Clinical staff who will actually use the equipment should be involved in defining requirements and evaluating vendor proposals. Once the facility issues a formal request for proposal, a selection committee weighs clinical performance, financial terms, vendor reputation, and maintenance contract details including response times and parts availability. Understanding total cost of ownership means looking beyond the sticker price to include installation, training, ongoing service fees, and eventual decommissioning.

After vendor selection, a formal purchase agreement locks in delivery schedules, performance guarantees, and warranty terms. Installation typically requires coordination between construction teams, IT departments, and the manufacturer’s engineers, who calibrate the equipment and run safety checks before it enters patient service. The finance department records the final acquisition cost and begins the depreciation cycle at that point.

Disposal: Data Privacy and Environmental Compliance

Retirement of capital equipment is not just a matter of hauling it away.
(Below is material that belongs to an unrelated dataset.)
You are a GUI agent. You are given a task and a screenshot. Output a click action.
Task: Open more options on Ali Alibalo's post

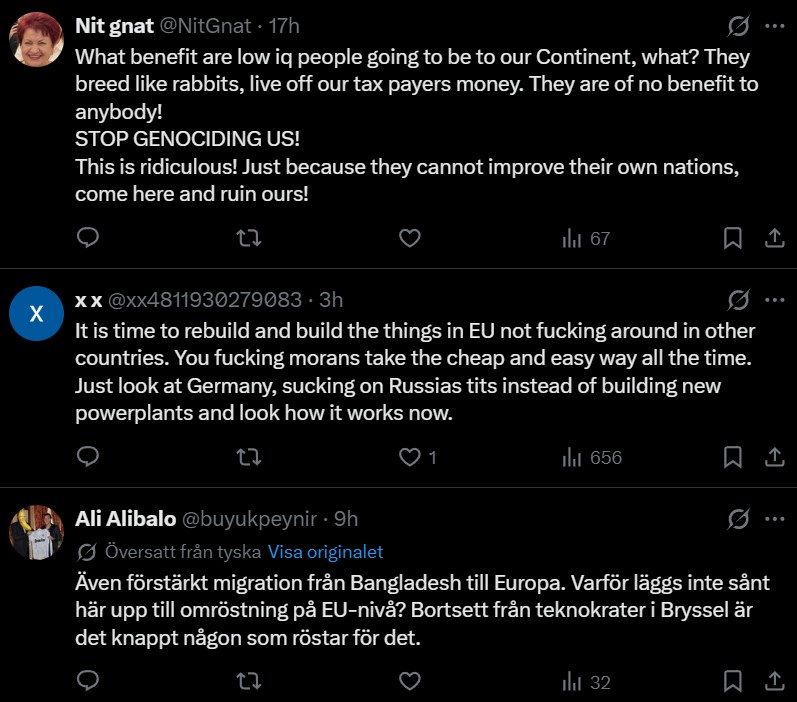(x=774, y=518)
Two federal regulatory frameworks apply, and ignoring either one creates serious liability.

Protecting Patient Data

Any equipment that stored or processed electronic protected health information must be sanitized before disposal or resale. The HIPAA Security Rule at 45 CFR 164.310(d)(2) imposes two mandatory implementation specifications: facilities must have policies addressing the final disposition of ePHI and the hardware it lives on, and they must implement procedures to remove ePHI from electronic media before the media are reused.14eCFR. 45 CFR 164.310 – Physical Safeguards HIPAA does not prescribe a specific destruction method, but acceptable approaches include data overwriting, degaussing magnetic media, and physical destruction such as shredding or crushing. When a third-party vendor handles sanitization, the facility must execute a Business Associate Agreement that specifies destruction methods, documentation requirements, and accountability measures.
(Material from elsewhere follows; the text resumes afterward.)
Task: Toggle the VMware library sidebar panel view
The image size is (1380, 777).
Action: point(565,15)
This is where mistakes happen most often. Imaging equipment, patient monitors, and infusion pumps increasingly contain hard drives or flash memory that store patient data. Facilities that sell or donate retired equipment without wiping it face potential HIPAA enforcement actions and breach notification obligations.

Hazardous Materials

Some medical devices contain mercury, lead, or other hazardous substances regulated under the Resource Conservation and Recovery Act. Defibrillators, certain pacemakers, older thermometers, and sphygmomanometers may all contain mercury. The Universal Waste Rule at 40 CFR Part 273 prohibits disposing of mercury-containing equipment as regular waste and requires handlers to manage it in ways that prevent environmental releases.15eCFR. 40 CFR Part 273 – Standards for Universal Waste Management Equipment containing mercury components must be sent to authorized universal waste handlers or destination facilities for proper recycling or treatment. Facilities should incorporate hazardous material screening into their decommissioning checklists so that nothing slips through to a dumpster.